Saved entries
• • • • • • •

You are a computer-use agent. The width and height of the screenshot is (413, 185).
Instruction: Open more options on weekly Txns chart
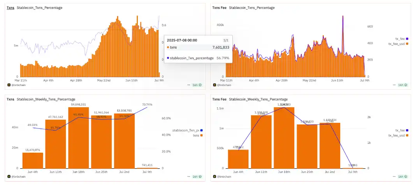[188, 176]
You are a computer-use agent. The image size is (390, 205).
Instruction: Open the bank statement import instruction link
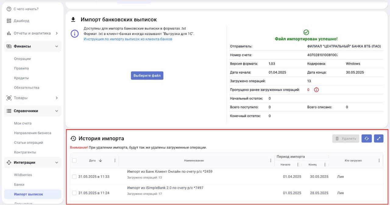[128, 39]
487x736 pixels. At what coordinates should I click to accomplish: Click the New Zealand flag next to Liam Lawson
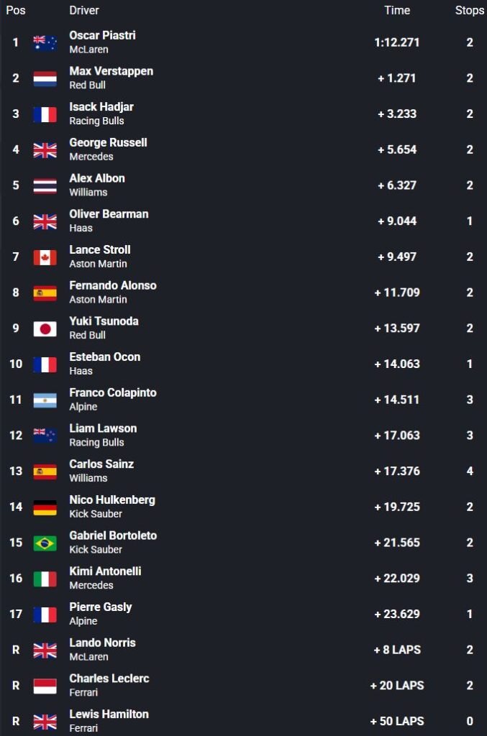pos(45,435)
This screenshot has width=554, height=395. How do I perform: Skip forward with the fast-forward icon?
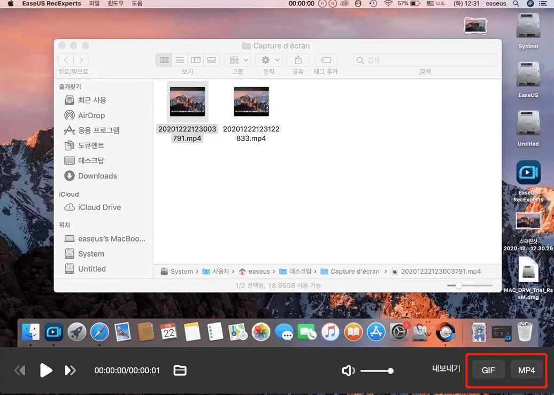coord(70,370)
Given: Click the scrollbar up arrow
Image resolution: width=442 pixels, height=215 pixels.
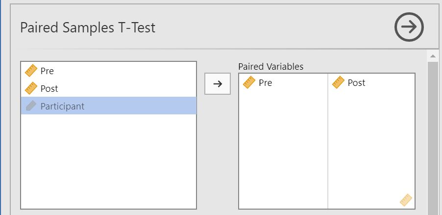Looking at the screenshot, I should (x=432, y=56).
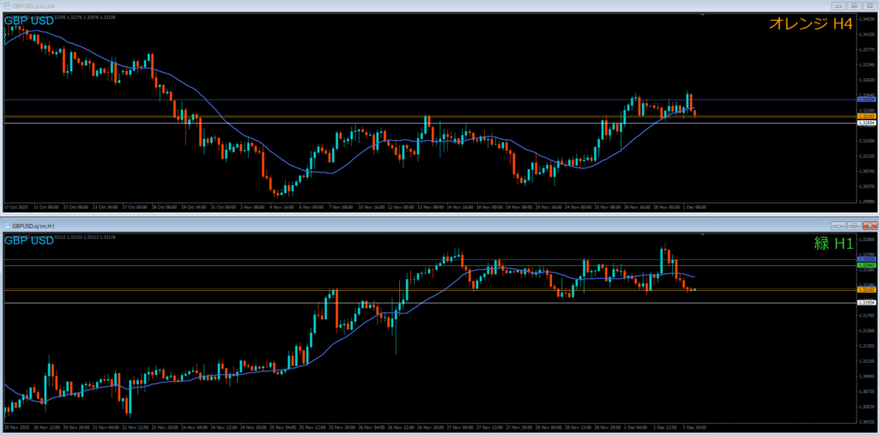The height and width of the screenshot is (435, 879).
Task: Click the chart shift marker on H1 chart
Action: (x=702, y=234)
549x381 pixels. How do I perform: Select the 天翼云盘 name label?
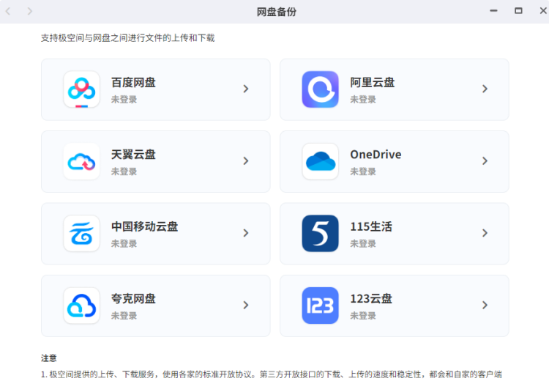(x=133, y=155)
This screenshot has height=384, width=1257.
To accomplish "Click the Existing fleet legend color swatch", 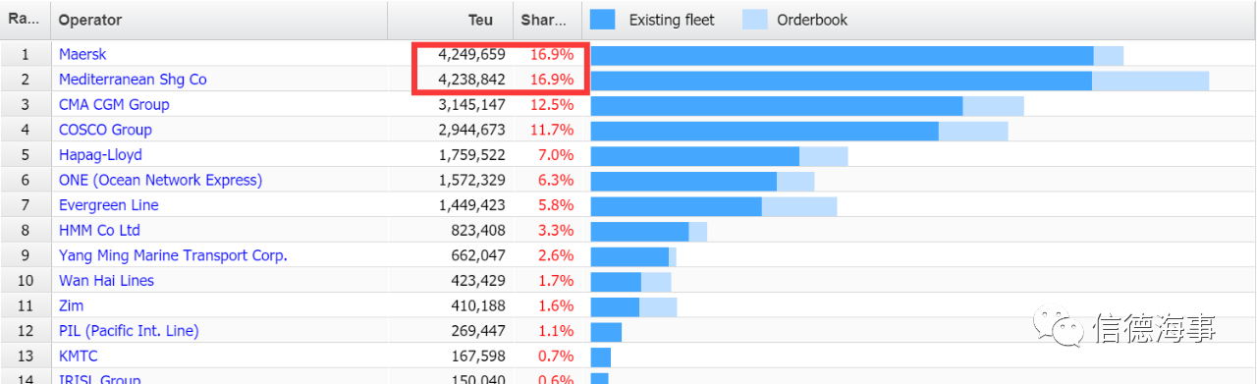I will pyautogui.click(x=603, y=20).
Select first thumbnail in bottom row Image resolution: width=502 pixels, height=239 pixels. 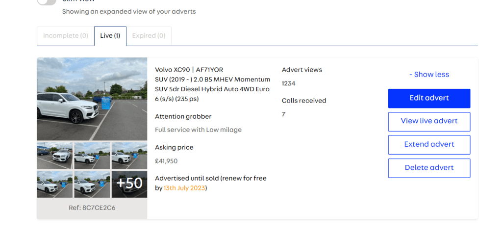pos(55,184)
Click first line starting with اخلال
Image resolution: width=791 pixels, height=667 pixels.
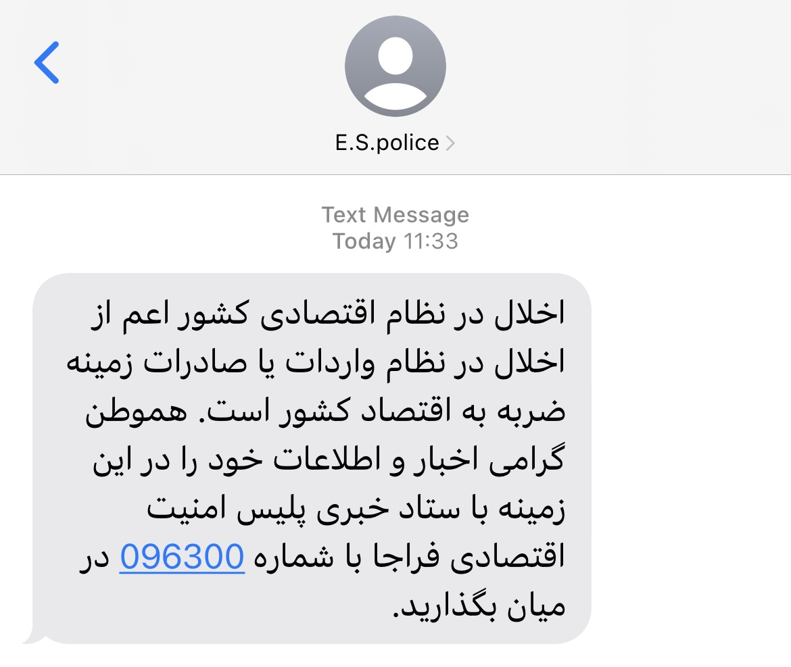pos(328,314)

• • • • • • •

# WORK REQUIRED
Above are records; repeat only the lines from the line with "Given: Click the scrollbar up arrow" through the line with "This screenshot has height=384, width=1257.", and leave pictures out.

# SOLUTION BELOW
Given: Click the scrollbar up arrow
Image resolution: width=442 pixels, height=215 pixels.
Looking at the screenshot, I should (x=432, y=56).
The height and width of the screenshot is (435, 879).
Task: Click the chart shift marker on H1 chart
Action: (x=702, y=234)
549x381 pixels. How do I perform: Select the 天翼云盘 name label?
(x=133, y=155)
This screenshot has height=384, width=1257.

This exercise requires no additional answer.